* [Directions]
Pull out every line of the listing below that contains the string "account", matching case.

(Entries for locating text and elements)
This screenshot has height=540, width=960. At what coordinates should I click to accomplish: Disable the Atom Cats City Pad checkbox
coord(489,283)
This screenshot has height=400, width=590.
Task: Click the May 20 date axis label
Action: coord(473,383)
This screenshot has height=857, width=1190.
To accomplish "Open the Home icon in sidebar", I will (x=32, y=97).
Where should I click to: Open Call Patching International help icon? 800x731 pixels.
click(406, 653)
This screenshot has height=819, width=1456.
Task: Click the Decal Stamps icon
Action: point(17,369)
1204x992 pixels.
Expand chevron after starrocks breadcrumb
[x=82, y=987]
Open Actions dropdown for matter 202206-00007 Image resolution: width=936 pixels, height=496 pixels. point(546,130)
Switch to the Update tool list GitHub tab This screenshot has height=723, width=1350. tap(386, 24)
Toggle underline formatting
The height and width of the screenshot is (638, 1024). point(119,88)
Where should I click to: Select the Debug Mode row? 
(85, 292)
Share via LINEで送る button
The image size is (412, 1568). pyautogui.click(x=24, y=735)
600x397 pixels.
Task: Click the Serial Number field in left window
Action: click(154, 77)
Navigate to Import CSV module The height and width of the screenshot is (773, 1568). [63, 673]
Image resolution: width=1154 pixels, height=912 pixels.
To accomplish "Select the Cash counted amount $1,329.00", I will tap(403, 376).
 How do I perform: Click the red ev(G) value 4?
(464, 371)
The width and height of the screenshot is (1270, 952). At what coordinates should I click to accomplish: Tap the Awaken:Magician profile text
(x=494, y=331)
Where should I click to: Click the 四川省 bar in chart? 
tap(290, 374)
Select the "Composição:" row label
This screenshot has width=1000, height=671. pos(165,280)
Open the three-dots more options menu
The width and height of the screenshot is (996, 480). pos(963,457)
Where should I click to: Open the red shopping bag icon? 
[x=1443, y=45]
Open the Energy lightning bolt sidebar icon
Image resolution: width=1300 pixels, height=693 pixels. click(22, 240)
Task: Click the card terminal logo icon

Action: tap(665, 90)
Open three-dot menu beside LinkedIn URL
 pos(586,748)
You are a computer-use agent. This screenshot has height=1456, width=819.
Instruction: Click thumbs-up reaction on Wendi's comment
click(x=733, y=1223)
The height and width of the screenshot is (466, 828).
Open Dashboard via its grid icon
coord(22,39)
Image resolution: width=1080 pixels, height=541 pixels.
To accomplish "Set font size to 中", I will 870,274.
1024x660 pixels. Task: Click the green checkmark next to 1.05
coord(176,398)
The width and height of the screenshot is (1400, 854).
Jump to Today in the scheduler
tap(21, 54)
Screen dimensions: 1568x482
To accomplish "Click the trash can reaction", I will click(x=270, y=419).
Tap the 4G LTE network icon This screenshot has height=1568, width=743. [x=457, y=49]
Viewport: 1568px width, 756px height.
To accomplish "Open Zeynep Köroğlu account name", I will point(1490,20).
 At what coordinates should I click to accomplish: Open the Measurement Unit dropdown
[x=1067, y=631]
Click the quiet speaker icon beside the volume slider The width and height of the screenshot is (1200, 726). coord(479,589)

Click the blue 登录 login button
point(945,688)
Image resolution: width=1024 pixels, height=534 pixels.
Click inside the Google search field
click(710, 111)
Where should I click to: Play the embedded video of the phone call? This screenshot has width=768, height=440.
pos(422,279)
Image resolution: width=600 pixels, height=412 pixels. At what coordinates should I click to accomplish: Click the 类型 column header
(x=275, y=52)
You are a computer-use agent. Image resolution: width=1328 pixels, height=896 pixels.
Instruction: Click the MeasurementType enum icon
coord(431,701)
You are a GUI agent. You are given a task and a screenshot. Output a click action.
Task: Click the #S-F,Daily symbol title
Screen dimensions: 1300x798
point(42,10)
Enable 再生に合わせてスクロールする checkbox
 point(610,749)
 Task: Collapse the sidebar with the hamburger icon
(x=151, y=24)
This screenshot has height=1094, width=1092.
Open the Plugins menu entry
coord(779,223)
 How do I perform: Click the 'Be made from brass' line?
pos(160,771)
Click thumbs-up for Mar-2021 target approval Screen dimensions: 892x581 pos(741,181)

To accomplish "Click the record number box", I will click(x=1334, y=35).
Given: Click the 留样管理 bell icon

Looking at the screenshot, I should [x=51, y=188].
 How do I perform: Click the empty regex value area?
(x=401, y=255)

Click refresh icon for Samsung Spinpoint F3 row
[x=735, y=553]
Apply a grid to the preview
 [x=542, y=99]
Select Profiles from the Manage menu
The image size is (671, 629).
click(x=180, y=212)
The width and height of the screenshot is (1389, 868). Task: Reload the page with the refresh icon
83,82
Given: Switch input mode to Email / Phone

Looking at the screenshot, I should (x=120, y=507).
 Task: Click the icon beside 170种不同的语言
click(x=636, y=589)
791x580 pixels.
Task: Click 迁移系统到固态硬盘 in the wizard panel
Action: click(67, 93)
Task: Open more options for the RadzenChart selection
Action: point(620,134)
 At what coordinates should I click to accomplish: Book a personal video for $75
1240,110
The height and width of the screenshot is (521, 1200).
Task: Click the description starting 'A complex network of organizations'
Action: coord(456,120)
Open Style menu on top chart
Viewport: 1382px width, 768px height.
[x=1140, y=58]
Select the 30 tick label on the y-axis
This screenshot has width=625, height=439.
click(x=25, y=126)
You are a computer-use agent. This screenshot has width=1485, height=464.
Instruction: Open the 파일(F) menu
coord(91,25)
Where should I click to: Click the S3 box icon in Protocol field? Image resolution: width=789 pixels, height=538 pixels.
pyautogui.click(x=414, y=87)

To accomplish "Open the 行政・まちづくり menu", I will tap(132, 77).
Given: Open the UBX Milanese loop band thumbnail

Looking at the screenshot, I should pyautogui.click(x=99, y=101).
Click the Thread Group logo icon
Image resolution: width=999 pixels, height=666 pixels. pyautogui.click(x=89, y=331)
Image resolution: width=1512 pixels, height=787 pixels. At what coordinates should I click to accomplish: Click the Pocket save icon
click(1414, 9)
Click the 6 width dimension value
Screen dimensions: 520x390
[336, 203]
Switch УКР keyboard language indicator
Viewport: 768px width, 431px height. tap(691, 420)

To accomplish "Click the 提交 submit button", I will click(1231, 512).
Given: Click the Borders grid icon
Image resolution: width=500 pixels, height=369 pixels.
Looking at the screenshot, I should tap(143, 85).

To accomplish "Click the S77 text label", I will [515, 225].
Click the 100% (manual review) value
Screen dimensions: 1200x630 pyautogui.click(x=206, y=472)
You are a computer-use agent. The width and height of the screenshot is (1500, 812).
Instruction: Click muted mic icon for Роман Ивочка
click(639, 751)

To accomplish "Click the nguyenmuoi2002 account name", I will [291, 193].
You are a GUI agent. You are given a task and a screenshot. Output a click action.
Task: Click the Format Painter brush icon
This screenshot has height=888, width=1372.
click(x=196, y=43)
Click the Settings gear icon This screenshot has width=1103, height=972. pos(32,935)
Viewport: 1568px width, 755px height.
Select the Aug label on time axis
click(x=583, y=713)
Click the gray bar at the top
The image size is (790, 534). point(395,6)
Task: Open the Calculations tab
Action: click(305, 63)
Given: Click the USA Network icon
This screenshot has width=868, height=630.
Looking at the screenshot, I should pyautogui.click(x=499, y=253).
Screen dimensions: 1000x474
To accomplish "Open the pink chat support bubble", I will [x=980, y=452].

* [Exercise answer]
To accomplish "Open Zeynep Köroğlu account name", I will point(1490,20).
To accomplish "Click the nguyenmuoi2002 account name", I will [291, 193].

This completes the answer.